The Rockstar Mayhem Tour '09
This ungodly gathering at
the Post-Gazette Pavilion was the second annual Rockstar Energy
Mayhem Tour, which functions these days as the successor to
Ozzfest.
First, it was a sunbaked
afternoon in the parking lot with thrashers like Behemoth and
Cannibal Corpse pumping out machine-gun beats and monsterized
vocals. The fans may have looked like a casting call for a "Road
Warrior" sequel or a prison drama, but give them credit for having
the discerning ears to tell all the bands apart and shout back
lyrics buried in layers of distortion.
When the scene shifted to
the main stage for the full-blown ritual, we were greeted by
Mushroomhead sporting various white ghoul heads (perhaps because
they were Browns fans playing in Pittsburgh -- ha!). 'Shroom is
from the Slipknot school of scary metalcore with eight members
bouncing around the stage, three of them beating drums. The band
raged early, then oddly settled into near Linkin Park mode where
songs like "Save Us" almost sounded like bids for alt-rock
airplay. Somewhere in the chaos was a menacing version of Pink
Floyd's "Empty Spaces."
The crowd was way more
pumped for Killswitch Engage, a Massachusetts band that's worked
its way up from second stages to the point where it has earned the
right to pyro and more formal attire -- those fake tuxedo shirts
-- with shorts. Led by belligerent frontman Howard Jones (not the
synth-pop guy), the Killswitch nu metal approach involves coming
on like jackhammers and then taking sudden melodic twists in the
chorus. It seemed like everyone in the house was mouthing the
words to songs such as "The End of Heartache" and "Holy Diver."
In what turned out to be
peak craziness of the day, Jones engineered a "wall of death" on
the lawn, which meant splitting the crowd for a "Braveheart"-like
charge. It was a nice little icebreaker, a chance to make new
friends and elbow them in the head before you trample them. The
he-men kept that up for the rest of the set, and then returned
from battle presumably to claim the available women, probably the
ones who were pulling their halters down.
Slayer, the eldest members
of the tour, stormed the stage proving its BPMs haven't dropped
off over the past 20 years.
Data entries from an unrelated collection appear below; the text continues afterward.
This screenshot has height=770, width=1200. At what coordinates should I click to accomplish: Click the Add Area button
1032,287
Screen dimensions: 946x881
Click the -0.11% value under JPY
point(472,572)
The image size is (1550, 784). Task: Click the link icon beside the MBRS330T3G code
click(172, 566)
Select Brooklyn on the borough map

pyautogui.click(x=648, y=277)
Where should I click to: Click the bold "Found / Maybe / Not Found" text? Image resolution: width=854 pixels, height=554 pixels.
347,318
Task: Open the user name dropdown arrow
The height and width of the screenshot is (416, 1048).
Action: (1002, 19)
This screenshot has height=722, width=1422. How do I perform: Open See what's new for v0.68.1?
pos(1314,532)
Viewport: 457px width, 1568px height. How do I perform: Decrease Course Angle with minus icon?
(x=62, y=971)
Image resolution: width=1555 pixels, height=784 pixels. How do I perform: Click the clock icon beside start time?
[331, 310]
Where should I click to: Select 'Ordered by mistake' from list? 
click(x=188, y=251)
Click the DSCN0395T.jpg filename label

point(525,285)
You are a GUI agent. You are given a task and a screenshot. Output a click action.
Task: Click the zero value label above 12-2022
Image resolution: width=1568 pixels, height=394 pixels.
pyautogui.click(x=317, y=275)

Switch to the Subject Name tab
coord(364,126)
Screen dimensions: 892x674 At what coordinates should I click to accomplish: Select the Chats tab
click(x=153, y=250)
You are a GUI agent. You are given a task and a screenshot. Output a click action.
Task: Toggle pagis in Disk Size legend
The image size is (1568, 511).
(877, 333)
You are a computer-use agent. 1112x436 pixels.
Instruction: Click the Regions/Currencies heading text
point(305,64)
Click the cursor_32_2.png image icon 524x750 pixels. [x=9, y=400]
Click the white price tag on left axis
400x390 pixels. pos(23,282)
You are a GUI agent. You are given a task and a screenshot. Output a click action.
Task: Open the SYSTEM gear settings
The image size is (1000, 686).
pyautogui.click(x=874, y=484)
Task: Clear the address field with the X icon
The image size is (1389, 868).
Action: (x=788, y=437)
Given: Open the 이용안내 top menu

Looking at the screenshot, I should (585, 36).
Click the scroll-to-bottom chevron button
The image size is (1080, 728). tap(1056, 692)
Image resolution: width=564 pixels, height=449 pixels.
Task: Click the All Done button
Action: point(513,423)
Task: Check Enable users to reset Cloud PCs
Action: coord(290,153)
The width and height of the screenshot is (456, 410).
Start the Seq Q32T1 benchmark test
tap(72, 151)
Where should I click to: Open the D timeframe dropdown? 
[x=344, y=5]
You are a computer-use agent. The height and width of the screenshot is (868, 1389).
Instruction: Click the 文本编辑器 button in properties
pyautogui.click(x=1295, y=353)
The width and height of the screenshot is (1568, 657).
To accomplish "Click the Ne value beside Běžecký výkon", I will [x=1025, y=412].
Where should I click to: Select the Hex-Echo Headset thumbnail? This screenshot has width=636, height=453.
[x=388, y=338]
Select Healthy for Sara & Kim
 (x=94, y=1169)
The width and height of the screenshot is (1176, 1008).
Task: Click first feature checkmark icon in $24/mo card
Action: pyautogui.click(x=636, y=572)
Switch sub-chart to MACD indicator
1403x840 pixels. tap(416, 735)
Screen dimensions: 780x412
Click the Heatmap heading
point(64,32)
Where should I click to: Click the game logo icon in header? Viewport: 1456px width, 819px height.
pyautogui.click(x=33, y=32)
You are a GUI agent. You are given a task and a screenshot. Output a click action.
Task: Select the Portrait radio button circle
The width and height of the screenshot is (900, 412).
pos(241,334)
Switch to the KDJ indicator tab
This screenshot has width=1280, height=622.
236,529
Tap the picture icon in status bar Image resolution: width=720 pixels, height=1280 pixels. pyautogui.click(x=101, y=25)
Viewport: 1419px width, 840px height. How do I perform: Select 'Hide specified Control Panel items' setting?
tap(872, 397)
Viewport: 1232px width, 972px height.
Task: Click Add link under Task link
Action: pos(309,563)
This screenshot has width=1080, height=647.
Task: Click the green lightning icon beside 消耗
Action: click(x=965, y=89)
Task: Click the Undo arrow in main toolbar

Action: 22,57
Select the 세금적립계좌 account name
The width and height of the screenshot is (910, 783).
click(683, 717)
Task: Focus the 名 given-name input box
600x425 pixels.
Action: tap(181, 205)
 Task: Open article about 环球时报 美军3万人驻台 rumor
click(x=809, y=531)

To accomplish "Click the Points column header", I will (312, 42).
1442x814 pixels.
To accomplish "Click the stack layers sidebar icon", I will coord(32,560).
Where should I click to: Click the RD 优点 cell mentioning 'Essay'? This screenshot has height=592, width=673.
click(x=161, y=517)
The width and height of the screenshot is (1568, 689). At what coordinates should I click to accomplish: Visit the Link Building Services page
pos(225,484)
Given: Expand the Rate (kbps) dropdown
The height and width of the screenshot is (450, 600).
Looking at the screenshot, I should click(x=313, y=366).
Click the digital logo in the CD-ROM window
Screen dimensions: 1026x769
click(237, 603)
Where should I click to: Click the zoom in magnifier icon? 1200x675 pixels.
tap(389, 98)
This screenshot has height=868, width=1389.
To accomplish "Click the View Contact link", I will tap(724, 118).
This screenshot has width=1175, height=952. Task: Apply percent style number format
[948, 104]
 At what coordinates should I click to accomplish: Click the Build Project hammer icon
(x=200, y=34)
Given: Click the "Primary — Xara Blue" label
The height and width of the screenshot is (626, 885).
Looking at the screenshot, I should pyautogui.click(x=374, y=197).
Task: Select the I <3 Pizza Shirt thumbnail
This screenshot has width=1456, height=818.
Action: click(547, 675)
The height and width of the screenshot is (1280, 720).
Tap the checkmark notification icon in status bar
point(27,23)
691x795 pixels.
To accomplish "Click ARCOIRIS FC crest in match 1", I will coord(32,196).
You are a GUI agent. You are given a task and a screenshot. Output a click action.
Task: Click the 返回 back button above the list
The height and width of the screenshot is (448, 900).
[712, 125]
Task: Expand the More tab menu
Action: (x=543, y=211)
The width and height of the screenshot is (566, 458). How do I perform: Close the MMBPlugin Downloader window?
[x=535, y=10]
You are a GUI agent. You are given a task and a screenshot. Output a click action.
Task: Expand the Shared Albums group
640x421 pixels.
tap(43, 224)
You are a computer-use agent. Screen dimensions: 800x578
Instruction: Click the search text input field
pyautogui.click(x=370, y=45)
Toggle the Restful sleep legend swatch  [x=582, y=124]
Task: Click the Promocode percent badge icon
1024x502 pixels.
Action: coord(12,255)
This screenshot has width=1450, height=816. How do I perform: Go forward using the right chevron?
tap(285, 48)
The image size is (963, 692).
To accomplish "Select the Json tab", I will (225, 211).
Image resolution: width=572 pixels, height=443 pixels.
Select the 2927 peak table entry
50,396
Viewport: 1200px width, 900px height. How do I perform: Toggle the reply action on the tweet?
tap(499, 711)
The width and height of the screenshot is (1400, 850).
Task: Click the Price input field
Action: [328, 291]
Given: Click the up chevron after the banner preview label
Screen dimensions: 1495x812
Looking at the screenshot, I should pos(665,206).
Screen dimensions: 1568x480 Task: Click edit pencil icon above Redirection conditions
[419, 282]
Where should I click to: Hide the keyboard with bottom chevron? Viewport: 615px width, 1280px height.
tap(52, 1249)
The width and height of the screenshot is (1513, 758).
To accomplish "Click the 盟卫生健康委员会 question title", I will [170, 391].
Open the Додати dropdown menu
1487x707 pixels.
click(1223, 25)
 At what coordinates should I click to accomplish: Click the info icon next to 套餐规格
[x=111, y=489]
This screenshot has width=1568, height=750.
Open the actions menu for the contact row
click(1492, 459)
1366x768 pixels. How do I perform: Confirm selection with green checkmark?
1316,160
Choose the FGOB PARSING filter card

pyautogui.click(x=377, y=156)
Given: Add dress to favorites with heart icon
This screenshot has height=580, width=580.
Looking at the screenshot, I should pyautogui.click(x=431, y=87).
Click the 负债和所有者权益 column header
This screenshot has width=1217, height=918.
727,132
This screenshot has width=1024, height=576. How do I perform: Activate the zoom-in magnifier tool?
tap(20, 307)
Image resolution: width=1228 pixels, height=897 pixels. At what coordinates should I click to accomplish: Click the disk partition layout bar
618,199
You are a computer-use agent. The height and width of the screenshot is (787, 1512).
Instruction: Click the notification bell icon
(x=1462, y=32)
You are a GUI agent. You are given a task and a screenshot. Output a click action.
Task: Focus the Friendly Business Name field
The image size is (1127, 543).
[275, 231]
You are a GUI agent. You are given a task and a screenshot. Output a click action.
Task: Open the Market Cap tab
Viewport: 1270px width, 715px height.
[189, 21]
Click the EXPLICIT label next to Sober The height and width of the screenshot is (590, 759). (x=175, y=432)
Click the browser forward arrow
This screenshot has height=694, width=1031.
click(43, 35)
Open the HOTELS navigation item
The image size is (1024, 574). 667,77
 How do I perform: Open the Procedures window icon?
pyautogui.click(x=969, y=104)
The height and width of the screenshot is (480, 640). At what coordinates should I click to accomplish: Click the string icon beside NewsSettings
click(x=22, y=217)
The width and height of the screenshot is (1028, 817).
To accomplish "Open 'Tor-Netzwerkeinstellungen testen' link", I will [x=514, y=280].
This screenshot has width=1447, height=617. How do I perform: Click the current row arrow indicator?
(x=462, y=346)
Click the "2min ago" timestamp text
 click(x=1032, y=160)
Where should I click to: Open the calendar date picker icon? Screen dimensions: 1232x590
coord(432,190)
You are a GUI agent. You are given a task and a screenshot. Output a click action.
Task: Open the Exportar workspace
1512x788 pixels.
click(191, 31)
It was the tightest musicianship of
the day with more pile-driving rhythms from Dave Lombardo and the
horrifying Kerry King, psycho guitar leads from Jeff Hanneman, and
lyrical mayhem and head banging from Tom Araya.
With a stage of red light,
fog, and Marshall amps stacked three high and a dozen across,
Slayer unleashed songs of warfare, chemical warfare, terrorism,
murder, suicide and, uh, facial scrubs ("Dead Skin Mask"). Satan
got his due in "Hell Awaits," played on a stage ablaze with
hellish fire and pentagrams. Somehow their fingers and necks held
up for a relentless hour that only slowed down once, to go "South
of Heaven."
It all built up to
headliner Marilyn Manson, who delivered an anticlimactic set to
fans who were pretty well spent by 10 p.m. Thirteen years since
"Antichrist Superstar," Manson finds himself persevering after the
shock has worn off and the industrial grind sounds so '90s. It
didn't help that the fans aren't connecting to the new album, "The
High End of Low," and its overly repetitive songs.
Even his shtick seems to
have hit recessionary times, reduced mostly to confetti, a roadie
that covers him with hats and flags and a lot of spitting of water
or wine. Things perked up on older songs such as "Irrepressible
Hate Anthem" and "The Dope Show," but clearly he was playing to a
house that the previous band had already "slayed."